When can you turn it off?

ZFS has record-level atomicity, so with record_size set >= 8KB it is expected to be safe to turn full_page_writes off. Then you should expect much smoother and higher TPS with smoother and smaller WAL write volume. On the flip side, replication and crash recovery might suffer more I/O stalls, because of the lack of full page images in the WAL to avoid data file reads. This situation should be improved by the PostgreSQL 15 recovery_prefetch feature, though note that it only works on ZFS versions that support posix_fadvise, which is anticipated to appear in OpenZFS 2.2 (not yet released). That closes a loop: work on recovery_prefetch began after studying reports from large scale PostgreSQL-on-ZFS users who were (probably) disabling full page writes for online performance and then suffering from poor redo performance, and wrote an external tool to prefault referenced data to fix that.

There may be many other systems than can provide 8KB atomicity as a result of their copy-on-write and/or data-journaling designs.

Some overwrite systems can probably provide 4KB filesystem block-level atomicity.
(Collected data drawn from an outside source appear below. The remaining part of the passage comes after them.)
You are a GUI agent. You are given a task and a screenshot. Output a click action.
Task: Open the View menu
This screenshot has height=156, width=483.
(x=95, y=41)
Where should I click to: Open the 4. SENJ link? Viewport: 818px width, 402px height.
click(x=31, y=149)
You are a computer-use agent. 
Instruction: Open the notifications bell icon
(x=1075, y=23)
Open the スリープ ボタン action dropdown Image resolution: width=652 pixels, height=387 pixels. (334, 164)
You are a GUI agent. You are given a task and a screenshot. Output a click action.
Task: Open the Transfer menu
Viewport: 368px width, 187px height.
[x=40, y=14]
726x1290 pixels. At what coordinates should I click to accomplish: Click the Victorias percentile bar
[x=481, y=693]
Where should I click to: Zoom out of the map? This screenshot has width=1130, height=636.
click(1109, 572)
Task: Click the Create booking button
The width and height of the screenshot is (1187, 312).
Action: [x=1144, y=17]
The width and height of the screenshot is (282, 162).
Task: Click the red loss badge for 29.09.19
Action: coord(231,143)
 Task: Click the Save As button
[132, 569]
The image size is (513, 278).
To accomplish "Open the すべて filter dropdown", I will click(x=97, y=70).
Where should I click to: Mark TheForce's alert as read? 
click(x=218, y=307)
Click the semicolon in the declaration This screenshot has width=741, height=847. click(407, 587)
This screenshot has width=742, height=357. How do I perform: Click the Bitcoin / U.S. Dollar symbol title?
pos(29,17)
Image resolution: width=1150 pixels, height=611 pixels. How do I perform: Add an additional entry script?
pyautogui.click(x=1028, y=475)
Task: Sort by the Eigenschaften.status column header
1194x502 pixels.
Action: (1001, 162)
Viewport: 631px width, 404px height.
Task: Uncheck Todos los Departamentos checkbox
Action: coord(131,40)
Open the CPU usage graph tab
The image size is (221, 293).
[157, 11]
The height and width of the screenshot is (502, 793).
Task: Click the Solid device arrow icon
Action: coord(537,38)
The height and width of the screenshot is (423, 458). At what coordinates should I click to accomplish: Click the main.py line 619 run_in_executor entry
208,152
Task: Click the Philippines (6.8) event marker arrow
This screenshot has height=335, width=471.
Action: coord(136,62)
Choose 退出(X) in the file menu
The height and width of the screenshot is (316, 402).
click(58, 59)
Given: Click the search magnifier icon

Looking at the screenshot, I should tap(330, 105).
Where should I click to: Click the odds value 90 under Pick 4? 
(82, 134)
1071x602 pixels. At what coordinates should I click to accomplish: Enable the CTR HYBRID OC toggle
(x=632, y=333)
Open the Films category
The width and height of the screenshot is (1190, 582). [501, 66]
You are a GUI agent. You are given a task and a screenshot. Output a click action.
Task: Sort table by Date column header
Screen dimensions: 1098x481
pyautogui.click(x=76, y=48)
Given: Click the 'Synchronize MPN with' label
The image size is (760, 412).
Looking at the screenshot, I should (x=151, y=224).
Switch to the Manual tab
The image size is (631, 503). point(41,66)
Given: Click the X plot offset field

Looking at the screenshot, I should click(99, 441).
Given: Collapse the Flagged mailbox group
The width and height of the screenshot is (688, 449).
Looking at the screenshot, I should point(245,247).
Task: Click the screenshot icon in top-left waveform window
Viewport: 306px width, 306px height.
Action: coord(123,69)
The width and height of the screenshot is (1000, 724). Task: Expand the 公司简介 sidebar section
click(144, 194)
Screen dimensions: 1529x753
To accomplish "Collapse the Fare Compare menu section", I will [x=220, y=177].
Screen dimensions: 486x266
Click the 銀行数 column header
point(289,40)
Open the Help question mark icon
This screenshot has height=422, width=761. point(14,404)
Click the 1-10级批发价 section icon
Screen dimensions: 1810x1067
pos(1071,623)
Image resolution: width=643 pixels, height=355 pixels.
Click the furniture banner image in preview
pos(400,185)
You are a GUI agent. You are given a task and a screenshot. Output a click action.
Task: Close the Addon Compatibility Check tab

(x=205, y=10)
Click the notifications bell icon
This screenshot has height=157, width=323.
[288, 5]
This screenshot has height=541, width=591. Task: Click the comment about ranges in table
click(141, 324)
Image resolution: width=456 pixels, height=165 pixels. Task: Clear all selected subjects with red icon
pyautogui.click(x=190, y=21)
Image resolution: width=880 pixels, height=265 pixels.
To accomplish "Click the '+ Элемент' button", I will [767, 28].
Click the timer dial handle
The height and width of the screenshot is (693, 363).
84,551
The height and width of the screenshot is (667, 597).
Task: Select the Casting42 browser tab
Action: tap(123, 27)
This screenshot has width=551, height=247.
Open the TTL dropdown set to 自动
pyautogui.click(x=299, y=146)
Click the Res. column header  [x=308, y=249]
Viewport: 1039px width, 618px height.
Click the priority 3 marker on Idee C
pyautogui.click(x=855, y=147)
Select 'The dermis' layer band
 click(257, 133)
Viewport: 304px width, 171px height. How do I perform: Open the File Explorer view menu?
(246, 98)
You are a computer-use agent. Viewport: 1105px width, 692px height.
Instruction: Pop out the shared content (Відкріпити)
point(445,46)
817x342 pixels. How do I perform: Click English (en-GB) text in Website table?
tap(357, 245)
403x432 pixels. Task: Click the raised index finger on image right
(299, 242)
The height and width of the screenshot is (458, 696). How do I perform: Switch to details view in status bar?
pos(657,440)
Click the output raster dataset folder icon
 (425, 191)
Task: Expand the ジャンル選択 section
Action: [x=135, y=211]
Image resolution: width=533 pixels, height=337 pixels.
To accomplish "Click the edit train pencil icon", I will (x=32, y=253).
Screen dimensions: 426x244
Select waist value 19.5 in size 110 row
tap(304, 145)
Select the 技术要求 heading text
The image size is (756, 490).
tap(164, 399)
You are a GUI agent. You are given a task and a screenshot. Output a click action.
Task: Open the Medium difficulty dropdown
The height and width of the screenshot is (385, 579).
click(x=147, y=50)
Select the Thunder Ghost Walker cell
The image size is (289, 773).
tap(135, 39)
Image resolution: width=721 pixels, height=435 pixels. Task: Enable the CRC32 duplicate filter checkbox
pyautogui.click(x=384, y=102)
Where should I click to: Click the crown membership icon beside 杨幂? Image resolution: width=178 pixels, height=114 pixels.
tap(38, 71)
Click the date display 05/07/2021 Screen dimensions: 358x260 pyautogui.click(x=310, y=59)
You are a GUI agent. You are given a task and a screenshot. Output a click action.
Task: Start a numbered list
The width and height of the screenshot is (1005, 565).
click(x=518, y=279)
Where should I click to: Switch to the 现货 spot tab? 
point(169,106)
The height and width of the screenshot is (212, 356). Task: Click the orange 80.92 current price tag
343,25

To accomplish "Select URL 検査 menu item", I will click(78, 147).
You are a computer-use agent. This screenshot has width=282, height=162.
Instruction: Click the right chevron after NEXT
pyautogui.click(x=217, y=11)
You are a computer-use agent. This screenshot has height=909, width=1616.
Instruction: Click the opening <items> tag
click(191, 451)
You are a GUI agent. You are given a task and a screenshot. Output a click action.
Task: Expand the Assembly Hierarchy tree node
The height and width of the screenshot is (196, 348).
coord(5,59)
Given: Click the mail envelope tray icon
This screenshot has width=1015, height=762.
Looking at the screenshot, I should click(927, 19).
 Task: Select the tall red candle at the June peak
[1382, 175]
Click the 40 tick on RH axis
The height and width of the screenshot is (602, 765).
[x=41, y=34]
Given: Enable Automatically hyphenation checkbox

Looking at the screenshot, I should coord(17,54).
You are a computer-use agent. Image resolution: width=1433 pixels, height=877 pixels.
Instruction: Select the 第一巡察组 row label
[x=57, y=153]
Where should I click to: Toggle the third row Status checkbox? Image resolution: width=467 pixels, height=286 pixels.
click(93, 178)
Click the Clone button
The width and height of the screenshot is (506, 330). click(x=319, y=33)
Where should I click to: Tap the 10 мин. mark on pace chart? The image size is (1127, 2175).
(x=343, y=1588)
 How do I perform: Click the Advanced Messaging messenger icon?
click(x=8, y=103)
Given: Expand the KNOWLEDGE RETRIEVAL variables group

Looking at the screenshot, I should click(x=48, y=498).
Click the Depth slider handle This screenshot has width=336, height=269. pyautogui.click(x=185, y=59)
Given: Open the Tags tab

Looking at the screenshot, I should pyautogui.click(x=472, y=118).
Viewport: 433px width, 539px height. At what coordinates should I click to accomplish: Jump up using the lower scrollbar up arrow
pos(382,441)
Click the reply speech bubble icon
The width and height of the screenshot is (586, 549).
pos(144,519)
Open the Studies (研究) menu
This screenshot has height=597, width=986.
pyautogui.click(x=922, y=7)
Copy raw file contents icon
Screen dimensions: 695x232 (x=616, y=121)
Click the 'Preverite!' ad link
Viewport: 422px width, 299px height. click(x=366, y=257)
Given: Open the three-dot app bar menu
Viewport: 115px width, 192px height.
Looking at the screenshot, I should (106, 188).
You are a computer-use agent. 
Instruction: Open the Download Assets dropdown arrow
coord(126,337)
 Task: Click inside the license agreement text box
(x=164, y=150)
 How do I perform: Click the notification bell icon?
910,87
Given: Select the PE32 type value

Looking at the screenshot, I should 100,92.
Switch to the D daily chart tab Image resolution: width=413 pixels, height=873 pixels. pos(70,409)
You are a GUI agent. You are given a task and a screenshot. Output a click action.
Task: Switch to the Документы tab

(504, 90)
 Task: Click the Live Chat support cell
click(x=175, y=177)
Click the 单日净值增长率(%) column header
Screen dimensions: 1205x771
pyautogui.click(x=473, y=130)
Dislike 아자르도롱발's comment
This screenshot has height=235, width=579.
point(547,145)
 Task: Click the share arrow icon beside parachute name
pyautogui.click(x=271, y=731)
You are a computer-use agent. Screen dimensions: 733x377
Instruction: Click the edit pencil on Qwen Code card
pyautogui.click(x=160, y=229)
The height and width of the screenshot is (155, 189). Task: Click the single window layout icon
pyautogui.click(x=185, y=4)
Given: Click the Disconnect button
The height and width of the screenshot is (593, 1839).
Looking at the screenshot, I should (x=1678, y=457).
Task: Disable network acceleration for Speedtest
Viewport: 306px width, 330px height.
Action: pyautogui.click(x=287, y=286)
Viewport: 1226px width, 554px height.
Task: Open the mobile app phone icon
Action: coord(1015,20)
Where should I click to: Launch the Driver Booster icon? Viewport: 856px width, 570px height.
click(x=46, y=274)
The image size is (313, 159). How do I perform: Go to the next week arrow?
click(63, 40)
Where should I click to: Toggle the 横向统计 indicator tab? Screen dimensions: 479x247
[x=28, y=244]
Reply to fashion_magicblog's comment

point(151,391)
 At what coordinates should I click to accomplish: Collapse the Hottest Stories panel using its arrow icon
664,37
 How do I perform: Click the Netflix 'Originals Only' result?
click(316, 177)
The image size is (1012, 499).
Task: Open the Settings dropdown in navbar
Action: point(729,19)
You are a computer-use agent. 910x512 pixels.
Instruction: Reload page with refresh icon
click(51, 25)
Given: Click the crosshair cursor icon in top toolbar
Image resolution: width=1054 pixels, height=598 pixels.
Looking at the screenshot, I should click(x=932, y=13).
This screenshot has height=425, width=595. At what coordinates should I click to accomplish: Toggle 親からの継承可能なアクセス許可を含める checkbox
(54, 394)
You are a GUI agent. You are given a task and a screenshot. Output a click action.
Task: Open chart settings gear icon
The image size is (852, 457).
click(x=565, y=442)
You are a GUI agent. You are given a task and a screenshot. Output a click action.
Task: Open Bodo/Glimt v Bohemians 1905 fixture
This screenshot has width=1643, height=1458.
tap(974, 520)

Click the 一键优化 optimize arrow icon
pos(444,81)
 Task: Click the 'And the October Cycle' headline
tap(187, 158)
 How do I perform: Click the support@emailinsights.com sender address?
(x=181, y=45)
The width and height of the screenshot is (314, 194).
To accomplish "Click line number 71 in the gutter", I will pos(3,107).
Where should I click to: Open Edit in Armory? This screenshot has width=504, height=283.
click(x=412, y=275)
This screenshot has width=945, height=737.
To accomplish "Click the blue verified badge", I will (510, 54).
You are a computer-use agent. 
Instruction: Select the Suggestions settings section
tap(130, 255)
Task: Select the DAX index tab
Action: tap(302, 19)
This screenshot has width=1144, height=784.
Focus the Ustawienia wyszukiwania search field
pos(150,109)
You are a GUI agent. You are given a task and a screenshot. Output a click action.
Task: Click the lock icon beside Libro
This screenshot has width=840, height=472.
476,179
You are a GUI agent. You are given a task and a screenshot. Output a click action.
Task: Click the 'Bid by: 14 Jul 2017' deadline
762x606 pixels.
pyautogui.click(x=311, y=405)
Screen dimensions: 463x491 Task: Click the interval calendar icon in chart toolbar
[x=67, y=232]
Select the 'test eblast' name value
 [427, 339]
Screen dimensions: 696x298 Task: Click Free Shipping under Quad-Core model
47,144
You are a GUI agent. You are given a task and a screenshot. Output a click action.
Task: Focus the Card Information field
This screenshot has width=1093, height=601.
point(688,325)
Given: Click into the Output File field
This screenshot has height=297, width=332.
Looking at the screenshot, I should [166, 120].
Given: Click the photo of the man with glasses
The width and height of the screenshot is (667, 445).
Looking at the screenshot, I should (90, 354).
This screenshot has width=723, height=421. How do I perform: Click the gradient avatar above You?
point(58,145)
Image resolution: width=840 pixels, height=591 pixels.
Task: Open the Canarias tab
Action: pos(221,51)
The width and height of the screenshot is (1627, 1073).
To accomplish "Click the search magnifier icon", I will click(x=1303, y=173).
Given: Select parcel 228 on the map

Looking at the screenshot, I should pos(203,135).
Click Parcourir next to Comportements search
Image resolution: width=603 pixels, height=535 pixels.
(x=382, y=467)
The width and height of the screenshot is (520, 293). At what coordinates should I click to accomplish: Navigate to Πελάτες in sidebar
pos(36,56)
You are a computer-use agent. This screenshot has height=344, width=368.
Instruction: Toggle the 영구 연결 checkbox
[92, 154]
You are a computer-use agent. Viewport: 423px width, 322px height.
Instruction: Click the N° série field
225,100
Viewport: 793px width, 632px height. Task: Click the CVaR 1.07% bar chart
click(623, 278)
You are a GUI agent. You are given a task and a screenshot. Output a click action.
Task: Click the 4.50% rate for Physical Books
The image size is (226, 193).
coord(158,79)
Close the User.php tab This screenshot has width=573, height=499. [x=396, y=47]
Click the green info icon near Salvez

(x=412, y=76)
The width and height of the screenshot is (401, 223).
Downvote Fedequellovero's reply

It may technically be possible to switch PostgreSQL 4KB pages, modern sector size. However, it's very hard to get concrete published promises about that: no relevant standards for user space programming interfaces cover this, so you have to construct the belief by investigating your whole storage stack. There have been proposals for various mechanisms to expose information, or construct atomicity, for example O_ATOMIC, that would make promises to user space applications. A topic for future research.

What other kinds of atomicity requirements are lurking in PostgreSQL?

We rely on 512 byte blocks (historical sector size of spinning disks) to be power-loss atomic, when we overwrite the "control file" at checkpoints. If there is a system that can lose power having updated only some of those bytes, the cluster will not be able to recovery. There are nvram/pmem devices that can be mounted with or without artificial sector-level atomicity; without that, PostgreSQL is not crash-safe, a topic for future research.

There was a similar requirement for a "relation map" file, but it was removed in 16.

Contrast with other RDBMSs

As far as I know (corrections welcome), commercial RDBMSs do not attempt to protect against torn writes on single node databases in software, because:

  • they were developed for high-end storage that would make guarantees about power-loss atomicity (battery backed controller cards, uninterruptible power supply, etc),
  • they might have page recovery strategies involving asking a peer node

In contrast, open source RBDMSs like PostgreSQL and MySQL historically ran on a wide range of hardware, including unreliable consumer equipment, and often without battery protection. Therefore, torn writes were a real phenomenon that could create an unrecoverable database and had to be solved.

Briefly: The MySQL/InnoDB solution has in common that writes data pages out twice with a synchronisation barrier in between. That's relying on the same observation that both copies can't be torn, but differs significantly in the choice of when and where to do it. Instead of dumping page images into the WAL sometimes, it writes a copy of all dirty pages out to a double-write file before writing to the main data files. This moves the problem to the background, getting it out of the path of transactions, but also has to do it for all writes, not just after checkpoints.